→ **What you need to do**:
Give, as a bare number, the count of lines below that contain "computer".

++++++

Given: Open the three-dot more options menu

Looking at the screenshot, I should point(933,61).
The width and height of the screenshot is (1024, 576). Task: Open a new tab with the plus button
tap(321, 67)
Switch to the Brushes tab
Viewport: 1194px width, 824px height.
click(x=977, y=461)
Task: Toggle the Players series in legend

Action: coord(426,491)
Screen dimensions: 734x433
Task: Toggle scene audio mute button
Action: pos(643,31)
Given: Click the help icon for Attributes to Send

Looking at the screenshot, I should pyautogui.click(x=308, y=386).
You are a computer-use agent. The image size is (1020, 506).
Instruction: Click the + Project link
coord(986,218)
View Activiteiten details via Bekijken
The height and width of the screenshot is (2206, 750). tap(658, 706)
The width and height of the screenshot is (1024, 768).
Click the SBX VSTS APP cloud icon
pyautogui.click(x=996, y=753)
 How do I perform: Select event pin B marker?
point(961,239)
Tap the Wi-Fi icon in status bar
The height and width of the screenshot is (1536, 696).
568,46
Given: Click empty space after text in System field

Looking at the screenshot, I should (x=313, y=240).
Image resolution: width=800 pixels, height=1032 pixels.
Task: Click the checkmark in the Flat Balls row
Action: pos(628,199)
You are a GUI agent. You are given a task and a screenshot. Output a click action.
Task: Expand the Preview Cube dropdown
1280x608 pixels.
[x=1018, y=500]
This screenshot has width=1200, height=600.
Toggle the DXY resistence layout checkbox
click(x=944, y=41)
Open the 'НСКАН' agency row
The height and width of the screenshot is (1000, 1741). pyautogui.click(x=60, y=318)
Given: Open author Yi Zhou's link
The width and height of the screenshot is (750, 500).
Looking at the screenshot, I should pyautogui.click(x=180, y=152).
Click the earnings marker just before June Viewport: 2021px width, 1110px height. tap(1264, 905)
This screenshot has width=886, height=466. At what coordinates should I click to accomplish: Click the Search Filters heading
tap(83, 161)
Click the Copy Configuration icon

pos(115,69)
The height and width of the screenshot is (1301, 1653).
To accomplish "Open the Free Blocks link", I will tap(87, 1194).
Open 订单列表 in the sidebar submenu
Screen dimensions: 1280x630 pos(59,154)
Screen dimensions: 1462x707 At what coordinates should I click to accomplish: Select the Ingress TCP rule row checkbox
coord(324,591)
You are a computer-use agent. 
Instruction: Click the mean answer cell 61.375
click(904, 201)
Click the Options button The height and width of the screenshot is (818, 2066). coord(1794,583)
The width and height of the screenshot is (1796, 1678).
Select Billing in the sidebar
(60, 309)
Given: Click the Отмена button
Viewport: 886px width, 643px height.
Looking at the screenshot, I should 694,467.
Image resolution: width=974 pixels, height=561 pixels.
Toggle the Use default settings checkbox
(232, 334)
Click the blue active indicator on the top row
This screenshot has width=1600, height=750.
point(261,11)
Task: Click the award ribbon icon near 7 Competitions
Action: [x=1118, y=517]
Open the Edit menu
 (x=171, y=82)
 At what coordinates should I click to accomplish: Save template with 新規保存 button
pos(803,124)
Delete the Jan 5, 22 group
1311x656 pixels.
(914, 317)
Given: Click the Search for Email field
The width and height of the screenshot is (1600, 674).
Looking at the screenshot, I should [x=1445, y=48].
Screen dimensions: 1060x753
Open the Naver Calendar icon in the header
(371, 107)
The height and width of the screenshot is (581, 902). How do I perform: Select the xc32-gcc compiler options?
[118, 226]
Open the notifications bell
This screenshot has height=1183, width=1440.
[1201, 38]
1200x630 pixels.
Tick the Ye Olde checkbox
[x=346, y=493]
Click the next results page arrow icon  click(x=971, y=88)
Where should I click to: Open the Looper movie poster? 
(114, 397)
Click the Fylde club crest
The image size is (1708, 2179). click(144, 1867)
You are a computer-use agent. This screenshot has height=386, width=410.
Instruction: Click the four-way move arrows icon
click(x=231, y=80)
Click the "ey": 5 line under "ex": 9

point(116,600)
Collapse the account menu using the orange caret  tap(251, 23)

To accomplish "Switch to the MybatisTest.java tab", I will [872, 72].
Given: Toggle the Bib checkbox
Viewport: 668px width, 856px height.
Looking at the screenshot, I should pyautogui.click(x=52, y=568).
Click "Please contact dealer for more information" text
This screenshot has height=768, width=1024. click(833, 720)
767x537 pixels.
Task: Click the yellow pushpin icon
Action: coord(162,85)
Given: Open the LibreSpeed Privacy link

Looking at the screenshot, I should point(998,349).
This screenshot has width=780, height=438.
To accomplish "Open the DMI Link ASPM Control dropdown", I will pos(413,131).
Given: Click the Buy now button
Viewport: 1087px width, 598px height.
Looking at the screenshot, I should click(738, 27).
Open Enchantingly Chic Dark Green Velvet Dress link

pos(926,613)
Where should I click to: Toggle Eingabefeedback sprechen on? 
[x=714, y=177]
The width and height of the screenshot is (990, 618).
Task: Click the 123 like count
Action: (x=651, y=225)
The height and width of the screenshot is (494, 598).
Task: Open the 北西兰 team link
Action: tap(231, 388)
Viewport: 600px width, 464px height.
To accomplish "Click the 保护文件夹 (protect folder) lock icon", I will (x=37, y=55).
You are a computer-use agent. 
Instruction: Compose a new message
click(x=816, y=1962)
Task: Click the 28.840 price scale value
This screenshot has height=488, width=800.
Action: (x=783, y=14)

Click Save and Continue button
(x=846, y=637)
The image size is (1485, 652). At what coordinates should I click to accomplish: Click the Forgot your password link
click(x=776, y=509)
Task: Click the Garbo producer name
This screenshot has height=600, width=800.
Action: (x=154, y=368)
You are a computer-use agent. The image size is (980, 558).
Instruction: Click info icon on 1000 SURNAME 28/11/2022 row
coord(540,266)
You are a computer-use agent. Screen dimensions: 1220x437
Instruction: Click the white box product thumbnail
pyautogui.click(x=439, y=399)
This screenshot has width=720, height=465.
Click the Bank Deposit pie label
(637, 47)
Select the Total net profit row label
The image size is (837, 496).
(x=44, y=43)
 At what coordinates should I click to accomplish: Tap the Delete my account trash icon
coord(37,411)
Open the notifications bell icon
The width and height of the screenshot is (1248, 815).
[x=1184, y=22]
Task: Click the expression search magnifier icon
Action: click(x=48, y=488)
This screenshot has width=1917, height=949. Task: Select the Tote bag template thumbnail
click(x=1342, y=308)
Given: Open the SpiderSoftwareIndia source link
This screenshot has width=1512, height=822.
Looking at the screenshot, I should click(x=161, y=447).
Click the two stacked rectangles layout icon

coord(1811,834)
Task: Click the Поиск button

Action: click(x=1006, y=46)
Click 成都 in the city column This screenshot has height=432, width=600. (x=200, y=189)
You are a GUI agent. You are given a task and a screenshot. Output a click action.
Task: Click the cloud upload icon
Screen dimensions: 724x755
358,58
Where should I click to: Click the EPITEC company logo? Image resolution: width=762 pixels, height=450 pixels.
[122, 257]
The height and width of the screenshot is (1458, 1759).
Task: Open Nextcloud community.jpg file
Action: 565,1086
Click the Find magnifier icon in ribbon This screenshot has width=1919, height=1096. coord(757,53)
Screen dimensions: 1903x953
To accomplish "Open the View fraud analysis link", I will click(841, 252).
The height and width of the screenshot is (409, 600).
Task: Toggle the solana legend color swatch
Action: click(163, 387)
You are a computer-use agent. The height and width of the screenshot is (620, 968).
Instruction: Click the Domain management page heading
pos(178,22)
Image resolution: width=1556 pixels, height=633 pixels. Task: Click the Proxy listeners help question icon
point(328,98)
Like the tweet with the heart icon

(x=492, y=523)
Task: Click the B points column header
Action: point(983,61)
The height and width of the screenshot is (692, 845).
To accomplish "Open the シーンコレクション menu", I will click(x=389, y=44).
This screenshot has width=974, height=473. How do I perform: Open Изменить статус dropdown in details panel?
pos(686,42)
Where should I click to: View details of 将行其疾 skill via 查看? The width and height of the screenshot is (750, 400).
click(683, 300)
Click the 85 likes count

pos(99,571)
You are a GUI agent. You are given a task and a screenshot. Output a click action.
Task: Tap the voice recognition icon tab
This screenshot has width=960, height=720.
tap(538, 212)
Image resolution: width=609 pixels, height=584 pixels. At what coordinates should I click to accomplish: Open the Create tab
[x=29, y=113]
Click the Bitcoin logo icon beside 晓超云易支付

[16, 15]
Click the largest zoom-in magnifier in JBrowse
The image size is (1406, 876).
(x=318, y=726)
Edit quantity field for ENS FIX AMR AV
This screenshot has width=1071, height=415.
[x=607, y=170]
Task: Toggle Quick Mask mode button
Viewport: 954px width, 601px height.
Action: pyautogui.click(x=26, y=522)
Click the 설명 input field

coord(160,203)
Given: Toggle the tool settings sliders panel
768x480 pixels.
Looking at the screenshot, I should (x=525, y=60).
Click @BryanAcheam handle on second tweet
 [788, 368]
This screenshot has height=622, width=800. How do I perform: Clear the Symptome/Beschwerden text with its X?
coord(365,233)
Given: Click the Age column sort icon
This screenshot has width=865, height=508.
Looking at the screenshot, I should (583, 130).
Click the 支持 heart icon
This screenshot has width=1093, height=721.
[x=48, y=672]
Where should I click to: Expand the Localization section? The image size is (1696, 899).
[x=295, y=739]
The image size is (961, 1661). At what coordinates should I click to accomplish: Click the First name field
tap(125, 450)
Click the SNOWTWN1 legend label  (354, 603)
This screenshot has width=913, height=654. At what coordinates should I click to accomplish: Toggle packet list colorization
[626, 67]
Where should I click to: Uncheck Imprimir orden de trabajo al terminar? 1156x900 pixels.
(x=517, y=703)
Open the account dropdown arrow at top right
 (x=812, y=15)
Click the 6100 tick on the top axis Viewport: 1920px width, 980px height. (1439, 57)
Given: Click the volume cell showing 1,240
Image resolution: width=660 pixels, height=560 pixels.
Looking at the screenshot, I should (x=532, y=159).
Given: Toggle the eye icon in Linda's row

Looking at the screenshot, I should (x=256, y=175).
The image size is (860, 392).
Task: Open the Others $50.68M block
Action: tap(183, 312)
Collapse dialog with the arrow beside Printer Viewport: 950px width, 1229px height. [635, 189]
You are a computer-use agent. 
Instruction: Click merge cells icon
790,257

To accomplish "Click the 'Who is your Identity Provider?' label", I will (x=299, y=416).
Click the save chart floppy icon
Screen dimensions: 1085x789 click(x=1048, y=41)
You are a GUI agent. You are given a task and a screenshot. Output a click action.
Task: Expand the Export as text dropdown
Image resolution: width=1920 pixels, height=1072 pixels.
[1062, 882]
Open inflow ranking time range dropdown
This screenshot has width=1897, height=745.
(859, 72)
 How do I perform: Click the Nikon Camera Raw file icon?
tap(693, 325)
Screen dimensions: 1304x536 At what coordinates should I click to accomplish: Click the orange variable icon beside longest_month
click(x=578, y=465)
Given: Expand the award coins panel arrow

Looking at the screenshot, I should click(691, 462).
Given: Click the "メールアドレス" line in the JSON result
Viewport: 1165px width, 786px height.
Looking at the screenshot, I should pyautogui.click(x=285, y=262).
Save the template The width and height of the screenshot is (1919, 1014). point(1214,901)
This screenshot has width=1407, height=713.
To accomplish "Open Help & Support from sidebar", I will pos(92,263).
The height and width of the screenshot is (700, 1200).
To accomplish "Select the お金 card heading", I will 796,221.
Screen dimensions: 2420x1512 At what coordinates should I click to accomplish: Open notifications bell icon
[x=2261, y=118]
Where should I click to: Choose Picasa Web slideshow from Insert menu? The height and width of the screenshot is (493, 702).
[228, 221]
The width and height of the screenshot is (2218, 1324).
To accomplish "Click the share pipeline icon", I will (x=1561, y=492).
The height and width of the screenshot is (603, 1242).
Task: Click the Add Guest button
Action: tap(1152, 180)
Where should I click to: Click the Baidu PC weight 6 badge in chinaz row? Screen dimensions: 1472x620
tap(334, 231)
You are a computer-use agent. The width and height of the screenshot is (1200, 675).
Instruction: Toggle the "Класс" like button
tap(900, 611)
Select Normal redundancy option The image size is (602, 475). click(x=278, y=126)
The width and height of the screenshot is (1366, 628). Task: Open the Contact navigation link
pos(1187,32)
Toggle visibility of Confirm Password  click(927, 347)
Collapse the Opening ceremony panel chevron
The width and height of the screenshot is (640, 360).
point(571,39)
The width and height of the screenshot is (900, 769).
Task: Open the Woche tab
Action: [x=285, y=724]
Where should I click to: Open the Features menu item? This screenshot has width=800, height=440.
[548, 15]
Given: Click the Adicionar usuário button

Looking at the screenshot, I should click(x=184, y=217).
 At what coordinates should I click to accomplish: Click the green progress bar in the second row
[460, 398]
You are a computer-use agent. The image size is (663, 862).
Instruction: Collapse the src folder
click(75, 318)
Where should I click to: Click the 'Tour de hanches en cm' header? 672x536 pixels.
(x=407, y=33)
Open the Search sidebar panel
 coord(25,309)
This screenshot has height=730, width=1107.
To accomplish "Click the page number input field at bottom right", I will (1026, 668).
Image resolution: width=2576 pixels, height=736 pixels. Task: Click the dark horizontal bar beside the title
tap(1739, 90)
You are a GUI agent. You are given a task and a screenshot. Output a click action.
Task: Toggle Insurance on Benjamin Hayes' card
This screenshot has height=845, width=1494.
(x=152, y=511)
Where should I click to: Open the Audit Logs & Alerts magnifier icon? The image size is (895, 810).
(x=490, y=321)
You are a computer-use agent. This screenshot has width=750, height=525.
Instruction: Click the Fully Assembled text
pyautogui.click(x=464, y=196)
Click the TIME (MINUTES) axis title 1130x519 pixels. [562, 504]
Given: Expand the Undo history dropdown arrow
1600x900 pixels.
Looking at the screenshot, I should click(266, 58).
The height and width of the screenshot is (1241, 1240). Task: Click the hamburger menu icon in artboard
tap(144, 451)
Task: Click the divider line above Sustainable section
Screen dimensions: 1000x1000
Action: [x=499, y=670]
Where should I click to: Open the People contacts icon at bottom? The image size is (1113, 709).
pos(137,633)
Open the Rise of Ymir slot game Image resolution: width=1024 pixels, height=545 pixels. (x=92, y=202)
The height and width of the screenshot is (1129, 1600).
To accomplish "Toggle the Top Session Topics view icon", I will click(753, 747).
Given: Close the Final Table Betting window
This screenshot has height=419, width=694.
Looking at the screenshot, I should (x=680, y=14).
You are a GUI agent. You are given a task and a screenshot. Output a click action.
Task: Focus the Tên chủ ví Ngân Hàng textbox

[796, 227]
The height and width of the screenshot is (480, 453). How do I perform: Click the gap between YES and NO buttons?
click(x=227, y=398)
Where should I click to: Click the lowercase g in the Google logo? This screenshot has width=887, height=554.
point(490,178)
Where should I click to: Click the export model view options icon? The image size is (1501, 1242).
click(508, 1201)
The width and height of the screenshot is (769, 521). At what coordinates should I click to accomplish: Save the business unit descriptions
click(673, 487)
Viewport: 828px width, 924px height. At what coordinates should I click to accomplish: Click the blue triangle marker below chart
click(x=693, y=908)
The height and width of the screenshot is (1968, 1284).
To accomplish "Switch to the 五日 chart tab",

++++++

→ **Completed exercise**:
11